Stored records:
───

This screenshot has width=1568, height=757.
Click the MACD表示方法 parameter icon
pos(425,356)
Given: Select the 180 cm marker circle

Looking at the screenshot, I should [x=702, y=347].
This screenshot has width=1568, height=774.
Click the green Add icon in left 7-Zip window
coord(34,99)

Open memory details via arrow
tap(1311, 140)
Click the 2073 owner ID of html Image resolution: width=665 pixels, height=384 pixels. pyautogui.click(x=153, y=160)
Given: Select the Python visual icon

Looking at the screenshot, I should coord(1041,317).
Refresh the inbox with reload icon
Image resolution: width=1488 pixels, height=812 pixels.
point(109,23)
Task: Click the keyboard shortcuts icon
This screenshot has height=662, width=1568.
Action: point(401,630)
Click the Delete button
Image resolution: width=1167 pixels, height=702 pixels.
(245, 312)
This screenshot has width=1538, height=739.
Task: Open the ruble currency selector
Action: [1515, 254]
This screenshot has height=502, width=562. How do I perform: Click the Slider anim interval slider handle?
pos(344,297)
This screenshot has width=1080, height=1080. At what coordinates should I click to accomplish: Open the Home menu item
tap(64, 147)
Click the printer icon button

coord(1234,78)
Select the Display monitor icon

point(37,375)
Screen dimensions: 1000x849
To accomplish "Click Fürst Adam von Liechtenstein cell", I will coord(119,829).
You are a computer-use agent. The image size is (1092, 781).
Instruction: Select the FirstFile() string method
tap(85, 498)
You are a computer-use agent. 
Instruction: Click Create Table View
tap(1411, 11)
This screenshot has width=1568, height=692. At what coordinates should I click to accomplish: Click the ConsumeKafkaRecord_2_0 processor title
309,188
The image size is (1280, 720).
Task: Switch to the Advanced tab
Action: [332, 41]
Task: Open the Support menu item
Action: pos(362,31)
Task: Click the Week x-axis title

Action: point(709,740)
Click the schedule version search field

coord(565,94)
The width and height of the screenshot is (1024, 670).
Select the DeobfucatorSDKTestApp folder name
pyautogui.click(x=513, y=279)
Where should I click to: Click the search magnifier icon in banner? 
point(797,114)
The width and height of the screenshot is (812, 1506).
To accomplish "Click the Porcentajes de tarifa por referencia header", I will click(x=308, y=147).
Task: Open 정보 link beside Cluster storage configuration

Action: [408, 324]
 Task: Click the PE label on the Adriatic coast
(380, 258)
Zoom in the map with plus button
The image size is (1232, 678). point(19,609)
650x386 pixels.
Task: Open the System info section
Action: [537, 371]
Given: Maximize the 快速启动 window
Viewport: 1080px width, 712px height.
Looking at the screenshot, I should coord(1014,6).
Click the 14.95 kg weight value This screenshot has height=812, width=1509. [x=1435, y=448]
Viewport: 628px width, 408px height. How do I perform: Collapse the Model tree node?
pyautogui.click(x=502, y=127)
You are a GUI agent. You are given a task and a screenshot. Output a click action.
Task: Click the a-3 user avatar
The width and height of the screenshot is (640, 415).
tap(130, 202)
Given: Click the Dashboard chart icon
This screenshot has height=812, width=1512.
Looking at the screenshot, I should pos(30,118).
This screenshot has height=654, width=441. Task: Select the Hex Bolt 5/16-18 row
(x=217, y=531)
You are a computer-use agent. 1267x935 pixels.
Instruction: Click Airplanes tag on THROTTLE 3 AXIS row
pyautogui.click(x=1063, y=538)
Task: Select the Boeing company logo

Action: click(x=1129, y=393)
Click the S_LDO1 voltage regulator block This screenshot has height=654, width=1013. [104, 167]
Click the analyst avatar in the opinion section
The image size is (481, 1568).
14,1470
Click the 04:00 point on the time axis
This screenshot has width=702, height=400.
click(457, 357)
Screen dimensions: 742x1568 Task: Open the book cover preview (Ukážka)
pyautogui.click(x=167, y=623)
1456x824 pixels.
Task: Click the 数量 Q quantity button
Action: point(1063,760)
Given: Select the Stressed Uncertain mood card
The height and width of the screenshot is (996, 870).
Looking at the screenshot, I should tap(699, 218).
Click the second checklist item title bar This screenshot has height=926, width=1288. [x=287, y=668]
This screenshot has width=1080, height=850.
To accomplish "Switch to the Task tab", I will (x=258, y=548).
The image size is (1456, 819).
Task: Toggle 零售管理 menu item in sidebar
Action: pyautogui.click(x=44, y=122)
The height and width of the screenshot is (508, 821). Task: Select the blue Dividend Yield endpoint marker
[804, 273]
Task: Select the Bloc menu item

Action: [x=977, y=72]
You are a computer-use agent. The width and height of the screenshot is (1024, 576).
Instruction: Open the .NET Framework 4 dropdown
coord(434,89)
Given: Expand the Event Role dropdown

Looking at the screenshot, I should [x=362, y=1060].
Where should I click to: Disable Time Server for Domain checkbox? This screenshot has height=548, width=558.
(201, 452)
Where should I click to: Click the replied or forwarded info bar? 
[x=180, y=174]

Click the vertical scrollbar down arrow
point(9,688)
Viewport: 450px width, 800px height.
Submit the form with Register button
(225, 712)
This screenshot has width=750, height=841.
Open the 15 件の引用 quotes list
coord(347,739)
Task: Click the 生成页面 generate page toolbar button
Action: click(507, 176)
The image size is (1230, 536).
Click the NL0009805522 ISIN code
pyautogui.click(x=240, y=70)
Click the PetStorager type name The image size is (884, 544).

───

ASSIGNED TASK —
Among the lines of the records, copy out each one that contains the word "agent".

RESPONSE TO THIS TASK —
You are a computer-use agent. The image size is (1092, 781).
You are a computer-use agent. 
You are a GUI agent. You are given a task and a screenshot. Output a click action.
You are a computer-use agent. 1267x935 pixels.
You are a computer-use agent. The width and height of the screenshot is (1024, 576).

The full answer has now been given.